=== Opdrachtomschrijving ===
Bewerk in de tekst over identiteit het gedeelte dat begint met de woorden "Als je een medemens" en eindigt met "ik ben doodmoe’.". Geef dat gedeelte opnieuw weer, met "doodmoe" vervangen door "uitgeput".

=== Tekstfragment ===

-------

Ik Ben

Als je een medemens de vraag stelt wie hij of zij is zal de persoon meestal eigenschappen van zichzelf beschrijven: ‘ik ben een man, ik ben een vrouw, ik ben 40 jaar oud, ik ben gehuwd, ik ben een Nederlander’. Als je vraagt naar de gemoedsgesteldheid zal hij of zij een antwoord geven als ‘ik ben bedroefd, ik ben vrolijk, ik ben bezorgd of ik ben doodmoe’.

In al die antwoorden gaat de aandacht uit naar het tweede deel van de zin, het geslacht, de leeftijd, de nationaliteit, de burgerlijke staat dan wel de bedroefdheid, de vrolijkheid of de mate van vermoeidheid. We bepalen onze identiteit, ons besef van wie of wat we denken te zijn, op grond van de gedachten, gevoelens, waarnemingen die we over onszelf hebben of we van onszelf menen te kennen op basis van concepten die we vanuit onze geschiedenis over onszelf hebben ontwikkeld of van anderen hebben gehoord.

-------

=== Inhoud gegevensset ===
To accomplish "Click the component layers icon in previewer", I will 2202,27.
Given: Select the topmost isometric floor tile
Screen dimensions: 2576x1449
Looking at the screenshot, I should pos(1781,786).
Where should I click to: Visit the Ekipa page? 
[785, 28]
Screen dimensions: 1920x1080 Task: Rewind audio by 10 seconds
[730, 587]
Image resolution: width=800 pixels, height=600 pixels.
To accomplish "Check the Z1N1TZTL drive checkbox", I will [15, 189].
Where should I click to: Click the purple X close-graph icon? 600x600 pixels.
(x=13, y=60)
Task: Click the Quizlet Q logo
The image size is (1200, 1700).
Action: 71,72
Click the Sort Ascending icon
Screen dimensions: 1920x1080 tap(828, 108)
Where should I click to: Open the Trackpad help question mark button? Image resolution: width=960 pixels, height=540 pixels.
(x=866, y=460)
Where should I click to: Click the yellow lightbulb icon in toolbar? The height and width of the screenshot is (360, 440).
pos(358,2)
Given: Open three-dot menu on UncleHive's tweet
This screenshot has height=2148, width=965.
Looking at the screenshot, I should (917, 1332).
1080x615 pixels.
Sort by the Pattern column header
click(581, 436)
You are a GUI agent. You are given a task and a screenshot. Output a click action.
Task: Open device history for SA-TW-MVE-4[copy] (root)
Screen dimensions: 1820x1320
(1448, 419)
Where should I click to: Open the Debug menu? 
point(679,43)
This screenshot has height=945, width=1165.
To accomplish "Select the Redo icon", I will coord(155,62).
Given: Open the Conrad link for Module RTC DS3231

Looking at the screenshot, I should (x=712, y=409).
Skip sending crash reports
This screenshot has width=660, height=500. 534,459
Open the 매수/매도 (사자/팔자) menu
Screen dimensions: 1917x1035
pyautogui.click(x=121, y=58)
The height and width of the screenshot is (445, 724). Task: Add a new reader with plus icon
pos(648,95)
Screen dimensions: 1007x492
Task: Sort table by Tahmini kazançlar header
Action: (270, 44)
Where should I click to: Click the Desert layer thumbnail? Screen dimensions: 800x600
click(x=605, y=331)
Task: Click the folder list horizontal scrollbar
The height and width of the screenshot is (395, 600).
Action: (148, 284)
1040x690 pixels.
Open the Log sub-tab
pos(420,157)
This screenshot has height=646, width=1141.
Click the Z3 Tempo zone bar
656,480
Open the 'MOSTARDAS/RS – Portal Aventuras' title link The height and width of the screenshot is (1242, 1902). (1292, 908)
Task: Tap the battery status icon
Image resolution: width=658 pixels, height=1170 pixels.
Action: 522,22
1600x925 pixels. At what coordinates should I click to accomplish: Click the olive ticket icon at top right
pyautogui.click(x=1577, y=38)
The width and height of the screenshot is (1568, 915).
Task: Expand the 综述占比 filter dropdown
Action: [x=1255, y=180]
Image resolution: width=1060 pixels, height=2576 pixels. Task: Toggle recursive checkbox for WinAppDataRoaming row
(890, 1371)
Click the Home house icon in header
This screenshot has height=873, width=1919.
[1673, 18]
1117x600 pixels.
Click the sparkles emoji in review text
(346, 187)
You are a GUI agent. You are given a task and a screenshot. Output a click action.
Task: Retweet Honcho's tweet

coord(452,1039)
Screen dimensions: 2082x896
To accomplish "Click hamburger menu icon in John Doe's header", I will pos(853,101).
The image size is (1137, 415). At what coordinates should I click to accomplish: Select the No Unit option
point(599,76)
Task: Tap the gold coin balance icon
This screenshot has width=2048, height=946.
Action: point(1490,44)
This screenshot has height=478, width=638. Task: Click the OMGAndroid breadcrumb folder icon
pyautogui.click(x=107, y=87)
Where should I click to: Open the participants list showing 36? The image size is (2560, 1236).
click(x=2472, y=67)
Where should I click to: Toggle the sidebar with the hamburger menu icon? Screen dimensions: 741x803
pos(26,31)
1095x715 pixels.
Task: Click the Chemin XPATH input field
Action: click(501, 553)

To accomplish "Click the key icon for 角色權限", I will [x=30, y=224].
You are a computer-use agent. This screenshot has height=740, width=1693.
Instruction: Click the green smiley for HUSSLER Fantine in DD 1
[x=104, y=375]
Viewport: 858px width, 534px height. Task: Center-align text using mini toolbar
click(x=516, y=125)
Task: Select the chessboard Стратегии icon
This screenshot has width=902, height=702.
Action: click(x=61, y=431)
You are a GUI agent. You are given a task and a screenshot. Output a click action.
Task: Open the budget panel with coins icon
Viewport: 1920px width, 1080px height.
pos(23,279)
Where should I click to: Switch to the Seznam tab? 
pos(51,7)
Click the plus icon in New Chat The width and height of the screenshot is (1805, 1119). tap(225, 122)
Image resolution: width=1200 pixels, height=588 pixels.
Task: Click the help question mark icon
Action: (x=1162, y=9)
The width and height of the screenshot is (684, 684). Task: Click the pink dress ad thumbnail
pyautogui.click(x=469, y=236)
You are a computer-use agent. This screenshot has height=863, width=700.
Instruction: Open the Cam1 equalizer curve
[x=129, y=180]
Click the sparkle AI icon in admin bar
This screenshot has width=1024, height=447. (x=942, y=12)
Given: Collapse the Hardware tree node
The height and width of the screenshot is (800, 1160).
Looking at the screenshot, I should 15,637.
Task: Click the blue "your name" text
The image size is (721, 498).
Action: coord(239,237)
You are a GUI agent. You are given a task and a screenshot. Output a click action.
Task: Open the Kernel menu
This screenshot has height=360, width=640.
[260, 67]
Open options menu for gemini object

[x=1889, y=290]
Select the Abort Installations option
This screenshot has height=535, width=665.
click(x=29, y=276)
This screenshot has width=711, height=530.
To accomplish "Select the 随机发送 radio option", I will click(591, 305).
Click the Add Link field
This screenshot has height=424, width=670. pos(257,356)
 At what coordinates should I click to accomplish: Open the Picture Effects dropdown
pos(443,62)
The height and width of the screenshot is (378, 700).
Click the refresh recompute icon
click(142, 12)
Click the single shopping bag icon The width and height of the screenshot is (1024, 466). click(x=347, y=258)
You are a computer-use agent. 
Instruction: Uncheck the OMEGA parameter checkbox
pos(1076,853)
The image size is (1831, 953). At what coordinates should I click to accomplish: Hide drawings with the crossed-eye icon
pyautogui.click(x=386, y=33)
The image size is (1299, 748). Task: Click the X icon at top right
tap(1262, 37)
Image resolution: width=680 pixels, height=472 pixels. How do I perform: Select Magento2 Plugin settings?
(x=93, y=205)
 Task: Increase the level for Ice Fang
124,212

-------

=== Uitwerking ===
Als je een medemens de vraag stelt wie hij of zij is zal de persoon meestal eigenschappen van zichzelf beschrijven: ‘ik ben een man, ik ben een vrouw, ik ben 40 jaar oud, ik ben gehuwd, ik ben een Nederlander’. Als je vraagt naar de gemoedsgesteldheid zal hij of zij een antwoord geven als ‘ik ben bedroefd, ik ben vrolijk, ik ben bezorgd of ik ben uitgeput’.